Top of Information given

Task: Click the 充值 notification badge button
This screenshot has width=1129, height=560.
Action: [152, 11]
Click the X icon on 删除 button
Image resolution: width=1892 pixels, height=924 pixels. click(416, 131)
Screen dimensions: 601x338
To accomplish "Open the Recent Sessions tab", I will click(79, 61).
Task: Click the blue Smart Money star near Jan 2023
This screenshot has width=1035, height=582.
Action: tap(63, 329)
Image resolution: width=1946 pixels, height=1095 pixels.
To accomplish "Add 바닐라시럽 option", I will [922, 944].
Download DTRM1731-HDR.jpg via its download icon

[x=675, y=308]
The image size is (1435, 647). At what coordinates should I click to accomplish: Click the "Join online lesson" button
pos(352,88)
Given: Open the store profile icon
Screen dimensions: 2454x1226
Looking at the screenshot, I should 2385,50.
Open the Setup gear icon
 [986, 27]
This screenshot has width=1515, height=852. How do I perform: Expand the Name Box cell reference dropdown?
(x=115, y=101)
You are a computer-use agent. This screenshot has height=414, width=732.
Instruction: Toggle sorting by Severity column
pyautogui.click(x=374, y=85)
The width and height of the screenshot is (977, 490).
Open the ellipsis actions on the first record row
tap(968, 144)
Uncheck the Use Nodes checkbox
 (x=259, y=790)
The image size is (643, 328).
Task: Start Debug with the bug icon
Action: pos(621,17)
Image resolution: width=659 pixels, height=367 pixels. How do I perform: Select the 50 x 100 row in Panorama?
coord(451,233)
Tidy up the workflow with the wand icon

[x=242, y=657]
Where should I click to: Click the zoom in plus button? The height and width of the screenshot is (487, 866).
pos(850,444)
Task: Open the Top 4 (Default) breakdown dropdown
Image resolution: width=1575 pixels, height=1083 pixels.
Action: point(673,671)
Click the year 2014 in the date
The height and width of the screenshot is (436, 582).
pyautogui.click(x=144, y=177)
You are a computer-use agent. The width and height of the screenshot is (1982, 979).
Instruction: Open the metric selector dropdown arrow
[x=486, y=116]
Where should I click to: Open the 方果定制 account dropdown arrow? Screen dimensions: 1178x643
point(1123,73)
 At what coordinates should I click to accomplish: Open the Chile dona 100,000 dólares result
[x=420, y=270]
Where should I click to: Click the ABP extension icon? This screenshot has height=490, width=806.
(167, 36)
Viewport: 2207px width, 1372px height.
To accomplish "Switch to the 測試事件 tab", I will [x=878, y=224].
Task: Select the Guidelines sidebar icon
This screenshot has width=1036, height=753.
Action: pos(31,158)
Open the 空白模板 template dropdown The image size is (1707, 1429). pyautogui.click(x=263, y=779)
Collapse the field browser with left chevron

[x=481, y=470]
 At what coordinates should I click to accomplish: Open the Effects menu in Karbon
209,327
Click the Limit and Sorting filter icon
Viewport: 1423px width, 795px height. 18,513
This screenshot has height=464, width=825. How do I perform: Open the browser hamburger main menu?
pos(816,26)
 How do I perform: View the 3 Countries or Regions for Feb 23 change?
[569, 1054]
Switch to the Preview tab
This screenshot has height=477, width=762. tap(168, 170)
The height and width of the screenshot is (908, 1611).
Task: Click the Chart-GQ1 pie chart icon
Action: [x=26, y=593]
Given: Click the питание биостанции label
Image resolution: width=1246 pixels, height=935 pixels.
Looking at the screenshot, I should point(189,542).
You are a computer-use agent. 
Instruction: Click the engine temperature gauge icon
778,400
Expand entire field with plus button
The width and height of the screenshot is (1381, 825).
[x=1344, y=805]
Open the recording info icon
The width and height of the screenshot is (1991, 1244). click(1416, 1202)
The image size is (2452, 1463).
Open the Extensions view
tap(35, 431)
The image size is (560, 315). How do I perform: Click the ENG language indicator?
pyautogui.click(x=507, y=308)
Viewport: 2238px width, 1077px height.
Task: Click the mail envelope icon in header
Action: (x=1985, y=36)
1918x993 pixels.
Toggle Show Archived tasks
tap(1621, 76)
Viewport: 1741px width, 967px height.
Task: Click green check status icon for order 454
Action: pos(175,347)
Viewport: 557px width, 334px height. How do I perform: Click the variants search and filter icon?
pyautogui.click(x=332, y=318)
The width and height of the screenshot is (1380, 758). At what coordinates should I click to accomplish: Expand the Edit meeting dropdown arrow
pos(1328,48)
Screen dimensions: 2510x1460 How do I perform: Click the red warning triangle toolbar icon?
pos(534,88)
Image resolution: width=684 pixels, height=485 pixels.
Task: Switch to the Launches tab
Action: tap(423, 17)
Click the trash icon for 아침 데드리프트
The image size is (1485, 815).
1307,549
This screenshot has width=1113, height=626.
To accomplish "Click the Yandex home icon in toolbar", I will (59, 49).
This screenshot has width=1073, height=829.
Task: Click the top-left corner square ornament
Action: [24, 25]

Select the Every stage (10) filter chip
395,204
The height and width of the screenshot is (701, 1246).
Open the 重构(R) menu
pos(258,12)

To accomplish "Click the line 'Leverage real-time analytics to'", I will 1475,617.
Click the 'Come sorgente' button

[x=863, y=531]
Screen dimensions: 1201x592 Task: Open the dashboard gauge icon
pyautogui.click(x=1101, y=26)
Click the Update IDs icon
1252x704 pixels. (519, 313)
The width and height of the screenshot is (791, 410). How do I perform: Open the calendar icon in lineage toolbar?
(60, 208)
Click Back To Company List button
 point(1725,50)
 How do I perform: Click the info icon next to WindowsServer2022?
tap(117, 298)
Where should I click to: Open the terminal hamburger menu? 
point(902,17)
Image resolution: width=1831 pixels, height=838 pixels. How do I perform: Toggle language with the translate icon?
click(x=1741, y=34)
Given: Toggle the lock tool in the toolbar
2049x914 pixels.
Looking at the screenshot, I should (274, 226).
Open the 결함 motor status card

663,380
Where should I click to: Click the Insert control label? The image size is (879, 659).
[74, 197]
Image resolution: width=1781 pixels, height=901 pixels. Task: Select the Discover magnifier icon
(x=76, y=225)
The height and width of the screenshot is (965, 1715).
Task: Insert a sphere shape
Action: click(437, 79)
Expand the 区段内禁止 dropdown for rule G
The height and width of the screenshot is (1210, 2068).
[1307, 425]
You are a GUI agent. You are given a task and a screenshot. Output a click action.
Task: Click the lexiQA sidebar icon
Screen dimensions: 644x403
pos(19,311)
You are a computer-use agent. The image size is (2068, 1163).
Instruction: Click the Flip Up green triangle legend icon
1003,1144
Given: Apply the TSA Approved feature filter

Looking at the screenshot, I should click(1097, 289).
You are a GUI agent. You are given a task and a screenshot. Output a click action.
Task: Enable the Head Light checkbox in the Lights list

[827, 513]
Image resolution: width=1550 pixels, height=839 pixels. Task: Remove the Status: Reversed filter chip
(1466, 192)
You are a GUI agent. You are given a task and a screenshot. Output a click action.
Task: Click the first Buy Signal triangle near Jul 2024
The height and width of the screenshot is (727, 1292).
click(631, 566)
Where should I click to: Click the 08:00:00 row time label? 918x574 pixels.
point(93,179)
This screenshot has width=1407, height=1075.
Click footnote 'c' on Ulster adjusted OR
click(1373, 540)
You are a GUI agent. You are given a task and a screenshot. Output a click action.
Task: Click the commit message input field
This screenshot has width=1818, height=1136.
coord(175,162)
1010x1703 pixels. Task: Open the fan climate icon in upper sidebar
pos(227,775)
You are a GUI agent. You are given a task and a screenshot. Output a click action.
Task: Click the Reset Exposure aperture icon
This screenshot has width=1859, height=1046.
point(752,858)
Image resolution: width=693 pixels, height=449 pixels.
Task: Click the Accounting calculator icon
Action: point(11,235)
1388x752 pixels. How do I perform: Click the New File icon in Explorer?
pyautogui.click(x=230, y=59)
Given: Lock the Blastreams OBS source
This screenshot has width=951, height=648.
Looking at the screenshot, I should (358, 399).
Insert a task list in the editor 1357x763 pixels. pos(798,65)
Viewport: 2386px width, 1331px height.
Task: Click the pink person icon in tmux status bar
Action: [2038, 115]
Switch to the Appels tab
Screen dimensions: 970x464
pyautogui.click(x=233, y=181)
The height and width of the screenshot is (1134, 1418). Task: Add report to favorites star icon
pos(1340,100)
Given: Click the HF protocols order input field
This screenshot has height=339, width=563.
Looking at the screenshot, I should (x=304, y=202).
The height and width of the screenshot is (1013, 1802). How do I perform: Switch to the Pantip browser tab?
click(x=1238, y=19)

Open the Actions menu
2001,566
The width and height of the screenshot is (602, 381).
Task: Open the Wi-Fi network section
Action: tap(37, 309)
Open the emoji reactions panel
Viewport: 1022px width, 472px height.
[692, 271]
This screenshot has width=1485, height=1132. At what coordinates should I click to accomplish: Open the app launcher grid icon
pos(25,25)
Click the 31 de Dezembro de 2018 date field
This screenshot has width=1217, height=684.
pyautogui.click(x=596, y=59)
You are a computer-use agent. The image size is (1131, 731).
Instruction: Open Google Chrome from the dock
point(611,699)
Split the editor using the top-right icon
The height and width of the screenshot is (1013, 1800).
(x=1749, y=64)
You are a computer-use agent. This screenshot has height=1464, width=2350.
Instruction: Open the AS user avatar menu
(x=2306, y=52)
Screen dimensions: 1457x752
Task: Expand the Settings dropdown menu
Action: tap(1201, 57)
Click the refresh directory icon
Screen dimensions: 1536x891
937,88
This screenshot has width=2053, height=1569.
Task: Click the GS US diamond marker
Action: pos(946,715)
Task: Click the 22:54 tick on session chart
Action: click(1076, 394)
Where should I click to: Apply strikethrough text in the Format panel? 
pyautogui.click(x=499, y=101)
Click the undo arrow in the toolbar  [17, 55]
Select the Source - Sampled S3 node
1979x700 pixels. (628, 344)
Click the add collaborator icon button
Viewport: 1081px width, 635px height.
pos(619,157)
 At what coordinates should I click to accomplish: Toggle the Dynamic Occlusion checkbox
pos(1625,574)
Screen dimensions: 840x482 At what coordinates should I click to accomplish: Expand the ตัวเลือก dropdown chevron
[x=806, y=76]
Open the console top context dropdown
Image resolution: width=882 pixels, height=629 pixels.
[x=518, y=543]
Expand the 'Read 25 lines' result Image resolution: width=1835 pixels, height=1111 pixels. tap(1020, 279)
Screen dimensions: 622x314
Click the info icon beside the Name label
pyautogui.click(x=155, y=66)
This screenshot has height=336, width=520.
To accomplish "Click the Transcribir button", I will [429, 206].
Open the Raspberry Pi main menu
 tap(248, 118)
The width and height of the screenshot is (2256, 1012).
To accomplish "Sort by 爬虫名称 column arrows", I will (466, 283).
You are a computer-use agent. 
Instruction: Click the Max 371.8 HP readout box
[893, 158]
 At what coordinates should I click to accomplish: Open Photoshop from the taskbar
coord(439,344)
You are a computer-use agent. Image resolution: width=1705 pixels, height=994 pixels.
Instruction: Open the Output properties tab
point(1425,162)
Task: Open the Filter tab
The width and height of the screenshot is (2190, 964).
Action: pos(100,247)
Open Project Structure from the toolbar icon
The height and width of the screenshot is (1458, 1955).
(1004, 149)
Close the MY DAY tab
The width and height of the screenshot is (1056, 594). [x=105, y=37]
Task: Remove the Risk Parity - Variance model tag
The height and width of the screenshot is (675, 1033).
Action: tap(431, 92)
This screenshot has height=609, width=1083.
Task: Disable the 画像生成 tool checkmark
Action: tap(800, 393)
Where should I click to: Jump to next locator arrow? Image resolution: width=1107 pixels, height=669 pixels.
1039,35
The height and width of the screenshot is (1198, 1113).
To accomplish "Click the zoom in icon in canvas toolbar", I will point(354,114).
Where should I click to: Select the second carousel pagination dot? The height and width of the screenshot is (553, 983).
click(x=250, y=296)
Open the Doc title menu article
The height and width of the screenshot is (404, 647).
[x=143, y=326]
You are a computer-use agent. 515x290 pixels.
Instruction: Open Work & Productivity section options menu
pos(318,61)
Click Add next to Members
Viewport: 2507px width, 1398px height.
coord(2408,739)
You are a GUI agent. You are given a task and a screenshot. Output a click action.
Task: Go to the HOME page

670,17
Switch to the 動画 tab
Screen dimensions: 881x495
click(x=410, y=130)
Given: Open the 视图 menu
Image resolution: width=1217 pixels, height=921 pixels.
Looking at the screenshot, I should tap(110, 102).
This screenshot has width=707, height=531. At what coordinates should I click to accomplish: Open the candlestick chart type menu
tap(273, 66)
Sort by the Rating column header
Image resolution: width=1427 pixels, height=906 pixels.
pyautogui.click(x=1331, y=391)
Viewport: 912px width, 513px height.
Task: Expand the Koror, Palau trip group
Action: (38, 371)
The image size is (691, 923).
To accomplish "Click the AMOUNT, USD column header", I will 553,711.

Bottom of Information given

:: Work item ::
Working through the records above, copy each line in which "computer" is found.

:: Solved problem ::
You are a computer-use agent. This screenshot has height=414, width=732.
You are a computer-use agent. The width and height of the screenshot is (1982, 979).
You are a computer-use agent. 
You are a computer-use agent. The image size is (2068, 1163).
You are a computer-use agent. The image size is (1131, 731).
You are a computer-use agent. This screenshot has height=1464, width=2350.
You are a computer-use agent. 
You are a computer-use agent. Image resolution: width=1705 pixels, height=994 pixels.
You are a computer-use agent. 515x290 pixels.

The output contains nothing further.